Tasks to complete:
a – According to the service discovery extract, which tools does Netflix use for registry lookups and for load balancing across endpoints?
b – Reproduce verbatim the part of the service discovery extract starting at "In server side" and ending at "thousands of backends.".

Page extract:

┌────────

Resilience & Service Patterns • Service DiscoveryMedium⏱️ ~2 min
Client Side vs Server Side Discovery Patterns
The two fundamental approaches to service discovery differ in who performs the routing decision. In client side discovery, the calling service directly queries the registry (or a local agent), receives a list of healthy endpoints, and selects which one to call. Netflix's architecture exemplifies this: services use Eureka for registry lookups and Ribbon client libraries to load balance across returned endpoints. The client makes the routing decision.
In server side discovery, clients send requests to a stable virtual endpoint like a load balancer or gateway. That intermediary consults the registry and routes to a backend. Kubernetes uses this model: you call a service IP, and kube proxy or an ingress controller routes to pod endpoints. Google's infrastructure uses VIPs backed by Maglev Layer 4 (L4) load balancers that distribute traffic across thousands of backends.
The tradeoff centers on where complexity lives. Client side discovery eliminates an extra network hop, saving 0.1 to 1 millisecond within a datacenter. It enables sophisticated locality aware routing where clients prefer same zone instances to reduce latency by 5 to 10 milliseconds and cut cross zone bandwidth costs by 80%. However, every service needs a discovery client library or sidecar, and bad client logic can cause system wide failures.

└────────

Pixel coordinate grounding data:

┌────────

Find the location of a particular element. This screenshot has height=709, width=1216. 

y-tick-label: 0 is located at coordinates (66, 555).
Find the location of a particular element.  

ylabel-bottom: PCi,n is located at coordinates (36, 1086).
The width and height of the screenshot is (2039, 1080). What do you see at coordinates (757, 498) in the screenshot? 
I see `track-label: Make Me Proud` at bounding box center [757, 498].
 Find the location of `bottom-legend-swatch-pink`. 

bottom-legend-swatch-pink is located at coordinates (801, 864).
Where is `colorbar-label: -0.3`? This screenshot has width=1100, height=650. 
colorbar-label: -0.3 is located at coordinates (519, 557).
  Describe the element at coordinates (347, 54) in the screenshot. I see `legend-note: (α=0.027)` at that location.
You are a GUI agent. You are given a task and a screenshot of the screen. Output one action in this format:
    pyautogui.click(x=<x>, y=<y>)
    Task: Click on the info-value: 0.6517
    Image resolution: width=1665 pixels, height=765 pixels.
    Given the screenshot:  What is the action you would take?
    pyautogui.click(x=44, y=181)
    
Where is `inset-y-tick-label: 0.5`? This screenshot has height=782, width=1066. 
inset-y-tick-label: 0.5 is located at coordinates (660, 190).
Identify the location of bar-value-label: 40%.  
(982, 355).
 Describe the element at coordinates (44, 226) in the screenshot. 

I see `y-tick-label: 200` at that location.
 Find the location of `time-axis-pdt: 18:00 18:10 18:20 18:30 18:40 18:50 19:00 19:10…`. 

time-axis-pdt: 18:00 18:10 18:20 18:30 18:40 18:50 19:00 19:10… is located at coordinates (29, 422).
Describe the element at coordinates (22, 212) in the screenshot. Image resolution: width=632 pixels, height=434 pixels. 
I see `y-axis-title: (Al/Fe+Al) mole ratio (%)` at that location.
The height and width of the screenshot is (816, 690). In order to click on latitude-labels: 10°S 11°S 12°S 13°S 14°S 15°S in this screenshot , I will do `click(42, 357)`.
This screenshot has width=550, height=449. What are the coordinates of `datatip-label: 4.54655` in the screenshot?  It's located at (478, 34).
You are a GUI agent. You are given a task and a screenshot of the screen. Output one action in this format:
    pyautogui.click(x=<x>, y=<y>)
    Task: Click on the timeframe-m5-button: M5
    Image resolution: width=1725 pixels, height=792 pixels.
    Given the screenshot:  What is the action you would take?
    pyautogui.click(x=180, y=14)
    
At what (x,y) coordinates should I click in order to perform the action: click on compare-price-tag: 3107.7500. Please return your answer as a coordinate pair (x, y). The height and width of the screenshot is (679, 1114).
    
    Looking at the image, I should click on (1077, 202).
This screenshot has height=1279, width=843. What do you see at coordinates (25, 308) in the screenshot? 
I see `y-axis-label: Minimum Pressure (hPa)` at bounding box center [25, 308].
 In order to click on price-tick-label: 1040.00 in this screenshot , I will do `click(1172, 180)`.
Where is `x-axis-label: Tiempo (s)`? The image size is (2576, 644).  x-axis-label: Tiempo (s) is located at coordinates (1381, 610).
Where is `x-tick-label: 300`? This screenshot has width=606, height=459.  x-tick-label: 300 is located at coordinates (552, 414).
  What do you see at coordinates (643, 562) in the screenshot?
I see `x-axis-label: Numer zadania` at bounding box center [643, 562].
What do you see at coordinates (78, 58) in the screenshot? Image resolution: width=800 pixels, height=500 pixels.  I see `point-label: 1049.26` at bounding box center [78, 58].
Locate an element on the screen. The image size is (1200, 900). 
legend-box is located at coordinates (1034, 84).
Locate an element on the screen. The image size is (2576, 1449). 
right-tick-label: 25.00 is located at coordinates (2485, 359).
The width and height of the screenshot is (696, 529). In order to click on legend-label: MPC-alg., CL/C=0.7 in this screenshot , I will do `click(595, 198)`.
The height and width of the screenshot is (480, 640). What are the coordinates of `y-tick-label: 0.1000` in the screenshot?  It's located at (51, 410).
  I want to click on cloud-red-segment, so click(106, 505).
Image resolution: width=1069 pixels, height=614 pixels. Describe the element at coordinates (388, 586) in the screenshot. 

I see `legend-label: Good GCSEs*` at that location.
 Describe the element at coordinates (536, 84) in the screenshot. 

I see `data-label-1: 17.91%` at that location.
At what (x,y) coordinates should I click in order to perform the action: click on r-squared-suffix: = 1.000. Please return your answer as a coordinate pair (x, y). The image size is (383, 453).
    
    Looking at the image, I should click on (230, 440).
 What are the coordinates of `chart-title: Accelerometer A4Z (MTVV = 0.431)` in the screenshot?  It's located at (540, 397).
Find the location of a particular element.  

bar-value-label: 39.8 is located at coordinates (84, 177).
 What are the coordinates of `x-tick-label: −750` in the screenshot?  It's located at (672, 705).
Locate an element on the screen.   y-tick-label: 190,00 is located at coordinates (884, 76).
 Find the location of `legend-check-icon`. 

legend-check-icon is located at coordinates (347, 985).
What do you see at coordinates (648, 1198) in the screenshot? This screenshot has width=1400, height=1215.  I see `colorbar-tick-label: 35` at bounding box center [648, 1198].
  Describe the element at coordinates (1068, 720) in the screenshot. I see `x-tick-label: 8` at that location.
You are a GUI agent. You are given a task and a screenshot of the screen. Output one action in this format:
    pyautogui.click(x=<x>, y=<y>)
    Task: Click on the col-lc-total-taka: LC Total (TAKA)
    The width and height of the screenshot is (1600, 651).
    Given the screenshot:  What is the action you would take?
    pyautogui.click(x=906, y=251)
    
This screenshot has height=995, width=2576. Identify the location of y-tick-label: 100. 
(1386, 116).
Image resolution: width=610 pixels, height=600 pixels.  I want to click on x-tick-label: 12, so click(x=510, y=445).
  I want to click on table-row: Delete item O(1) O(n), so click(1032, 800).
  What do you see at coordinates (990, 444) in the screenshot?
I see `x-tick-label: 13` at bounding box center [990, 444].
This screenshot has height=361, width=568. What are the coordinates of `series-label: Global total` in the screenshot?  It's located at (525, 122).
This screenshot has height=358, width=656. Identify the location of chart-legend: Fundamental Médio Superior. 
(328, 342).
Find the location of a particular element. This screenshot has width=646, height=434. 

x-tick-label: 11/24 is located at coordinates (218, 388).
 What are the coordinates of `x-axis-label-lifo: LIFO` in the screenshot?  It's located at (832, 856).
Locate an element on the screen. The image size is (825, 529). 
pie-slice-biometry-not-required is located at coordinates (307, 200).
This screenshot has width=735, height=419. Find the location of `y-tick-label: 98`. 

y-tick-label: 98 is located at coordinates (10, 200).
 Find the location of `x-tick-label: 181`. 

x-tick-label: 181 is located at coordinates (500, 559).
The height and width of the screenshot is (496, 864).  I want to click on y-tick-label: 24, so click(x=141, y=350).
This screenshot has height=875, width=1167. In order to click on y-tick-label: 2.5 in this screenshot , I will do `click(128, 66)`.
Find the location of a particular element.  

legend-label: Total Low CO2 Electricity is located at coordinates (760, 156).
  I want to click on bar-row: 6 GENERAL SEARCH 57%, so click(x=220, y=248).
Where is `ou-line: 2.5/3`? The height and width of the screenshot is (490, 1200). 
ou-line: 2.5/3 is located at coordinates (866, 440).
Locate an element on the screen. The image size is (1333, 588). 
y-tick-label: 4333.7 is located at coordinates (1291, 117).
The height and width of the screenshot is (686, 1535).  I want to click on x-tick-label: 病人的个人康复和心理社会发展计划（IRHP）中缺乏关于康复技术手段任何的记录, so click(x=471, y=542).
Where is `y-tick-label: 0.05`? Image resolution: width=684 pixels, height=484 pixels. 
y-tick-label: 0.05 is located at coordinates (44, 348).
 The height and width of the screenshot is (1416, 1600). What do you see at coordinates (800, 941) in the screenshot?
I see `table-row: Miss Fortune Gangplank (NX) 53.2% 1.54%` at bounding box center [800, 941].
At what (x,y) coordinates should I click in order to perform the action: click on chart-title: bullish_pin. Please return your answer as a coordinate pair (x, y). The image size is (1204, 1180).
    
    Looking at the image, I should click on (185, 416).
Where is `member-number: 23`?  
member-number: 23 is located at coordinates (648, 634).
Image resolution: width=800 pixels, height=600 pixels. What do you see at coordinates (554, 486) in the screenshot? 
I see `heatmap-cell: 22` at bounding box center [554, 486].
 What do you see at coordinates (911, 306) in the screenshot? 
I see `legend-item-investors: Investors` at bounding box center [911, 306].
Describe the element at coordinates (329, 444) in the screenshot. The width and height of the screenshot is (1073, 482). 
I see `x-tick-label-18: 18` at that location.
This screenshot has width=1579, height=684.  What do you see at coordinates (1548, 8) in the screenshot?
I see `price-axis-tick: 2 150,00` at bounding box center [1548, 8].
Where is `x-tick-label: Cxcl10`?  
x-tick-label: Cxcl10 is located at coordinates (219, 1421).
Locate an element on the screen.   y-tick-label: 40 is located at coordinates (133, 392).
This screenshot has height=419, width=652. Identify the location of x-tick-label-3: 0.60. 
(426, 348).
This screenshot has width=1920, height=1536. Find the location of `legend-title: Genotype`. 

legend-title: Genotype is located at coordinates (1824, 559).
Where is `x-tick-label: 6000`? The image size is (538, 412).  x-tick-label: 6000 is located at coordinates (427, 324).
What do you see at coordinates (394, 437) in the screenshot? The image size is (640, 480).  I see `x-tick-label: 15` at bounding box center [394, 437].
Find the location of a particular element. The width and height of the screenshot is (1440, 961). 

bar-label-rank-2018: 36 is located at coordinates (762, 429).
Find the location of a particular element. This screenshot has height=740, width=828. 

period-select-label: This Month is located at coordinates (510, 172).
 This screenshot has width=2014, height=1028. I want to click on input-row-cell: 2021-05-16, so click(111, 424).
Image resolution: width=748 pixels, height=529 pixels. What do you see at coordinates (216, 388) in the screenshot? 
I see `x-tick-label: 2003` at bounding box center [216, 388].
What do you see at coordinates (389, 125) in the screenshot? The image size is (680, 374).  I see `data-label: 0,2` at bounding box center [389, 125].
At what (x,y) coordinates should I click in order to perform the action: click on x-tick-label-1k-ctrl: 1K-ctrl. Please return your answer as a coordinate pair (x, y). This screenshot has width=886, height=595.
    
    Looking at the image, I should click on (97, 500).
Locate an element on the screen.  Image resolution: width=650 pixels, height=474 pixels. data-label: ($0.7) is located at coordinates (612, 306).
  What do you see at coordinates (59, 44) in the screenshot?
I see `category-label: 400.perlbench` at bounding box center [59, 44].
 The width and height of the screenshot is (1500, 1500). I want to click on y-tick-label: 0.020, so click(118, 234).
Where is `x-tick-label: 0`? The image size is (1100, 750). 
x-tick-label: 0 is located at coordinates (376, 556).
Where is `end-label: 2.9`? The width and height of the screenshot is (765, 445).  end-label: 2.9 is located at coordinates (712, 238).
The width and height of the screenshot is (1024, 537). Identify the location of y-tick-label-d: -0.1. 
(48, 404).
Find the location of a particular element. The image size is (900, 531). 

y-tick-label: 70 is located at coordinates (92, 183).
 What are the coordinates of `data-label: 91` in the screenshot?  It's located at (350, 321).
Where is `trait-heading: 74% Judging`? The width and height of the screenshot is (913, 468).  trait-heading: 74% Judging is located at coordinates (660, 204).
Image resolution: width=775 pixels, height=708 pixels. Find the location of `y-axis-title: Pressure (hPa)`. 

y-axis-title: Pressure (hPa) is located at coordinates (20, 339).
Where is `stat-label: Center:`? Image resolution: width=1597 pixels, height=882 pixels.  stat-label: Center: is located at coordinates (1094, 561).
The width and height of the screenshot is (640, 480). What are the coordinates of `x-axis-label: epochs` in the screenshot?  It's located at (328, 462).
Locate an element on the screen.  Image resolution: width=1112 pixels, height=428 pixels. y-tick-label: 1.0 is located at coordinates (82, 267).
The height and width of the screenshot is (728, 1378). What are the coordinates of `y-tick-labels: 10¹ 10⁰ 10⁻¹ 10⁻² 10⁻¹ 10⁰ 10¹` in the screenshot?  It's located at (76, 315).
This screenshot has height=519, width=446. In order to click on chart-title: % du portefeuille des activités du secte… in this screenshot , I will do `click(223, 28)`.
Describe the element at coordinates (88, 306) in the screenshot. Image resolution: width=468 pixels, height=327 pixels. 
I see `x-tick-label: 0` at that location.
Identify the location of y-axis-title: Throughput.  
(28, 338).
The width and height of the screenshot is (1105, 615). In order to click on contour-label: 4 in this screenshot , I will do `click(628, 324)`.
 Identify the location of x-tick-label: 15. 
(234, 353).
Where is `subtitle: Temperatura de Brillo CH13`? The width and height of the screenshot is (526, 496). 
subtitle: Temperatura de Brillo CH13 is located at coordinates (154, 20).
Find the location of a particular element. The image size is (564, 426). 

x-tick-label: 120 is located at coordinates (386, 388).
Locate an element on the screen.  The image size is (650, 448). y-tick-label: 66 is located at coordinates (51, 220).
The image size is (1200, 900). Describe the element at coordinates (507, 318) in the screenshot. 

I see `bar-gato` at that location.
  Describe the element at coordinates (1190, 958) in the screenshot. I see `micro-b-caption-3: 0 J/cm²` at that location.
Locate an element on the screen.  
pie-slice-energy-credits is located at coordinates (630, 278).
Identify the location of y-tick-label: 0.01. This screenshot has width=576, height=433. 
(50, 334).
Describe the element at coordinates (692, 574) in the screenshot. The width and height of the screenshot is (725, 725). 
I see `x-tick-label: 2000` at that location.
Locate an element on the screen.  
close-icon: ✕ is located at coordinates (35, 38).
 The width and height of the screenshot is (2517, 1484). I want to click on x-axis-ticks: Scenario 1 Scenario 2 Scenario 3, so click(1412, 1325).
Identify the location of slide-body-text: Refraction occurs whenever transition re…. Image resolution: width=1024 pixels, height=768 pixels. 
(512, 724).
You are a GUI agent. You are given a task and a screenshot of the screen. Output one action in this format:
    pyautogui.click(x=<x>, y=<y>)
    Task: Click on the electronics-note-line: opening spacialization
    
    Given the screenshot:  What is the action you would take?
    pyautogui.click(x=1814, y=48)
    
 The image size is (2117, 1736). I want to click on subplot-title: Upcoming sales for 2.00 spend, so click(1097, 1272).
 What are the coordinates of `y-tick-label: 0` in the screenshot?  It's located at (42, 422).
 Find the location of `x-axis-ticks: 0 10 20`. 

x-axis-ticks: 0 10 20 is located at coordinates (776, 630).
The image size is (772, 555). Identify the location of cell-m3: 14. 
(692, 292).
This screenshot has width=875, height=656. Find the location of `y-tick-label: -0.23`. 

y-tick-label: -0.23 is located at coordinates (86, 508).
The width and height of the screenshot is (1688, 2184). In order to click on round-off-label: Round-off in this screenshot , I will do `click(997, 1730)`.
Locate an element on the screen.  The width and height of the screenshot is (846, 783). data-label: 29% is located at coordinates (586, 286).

└────────

Solutions to the problems:
a – Netflix uses Eureka for registry lookups and Ribbon client libraries for load balancing.

b –
In server side discovery, clients send requests to a stable virtual endpoint like a load balancer or gateway. That intermediary consults the registry and routes to a backend. Kubernetes uses this model: you call a service IP, and kube proxy or an ingress controller routes to pod endpoints. Google's infrastructure uses VIPs backed by Maglev Layer 4 (L4) load balancers that distribute traffic across thousands of backends.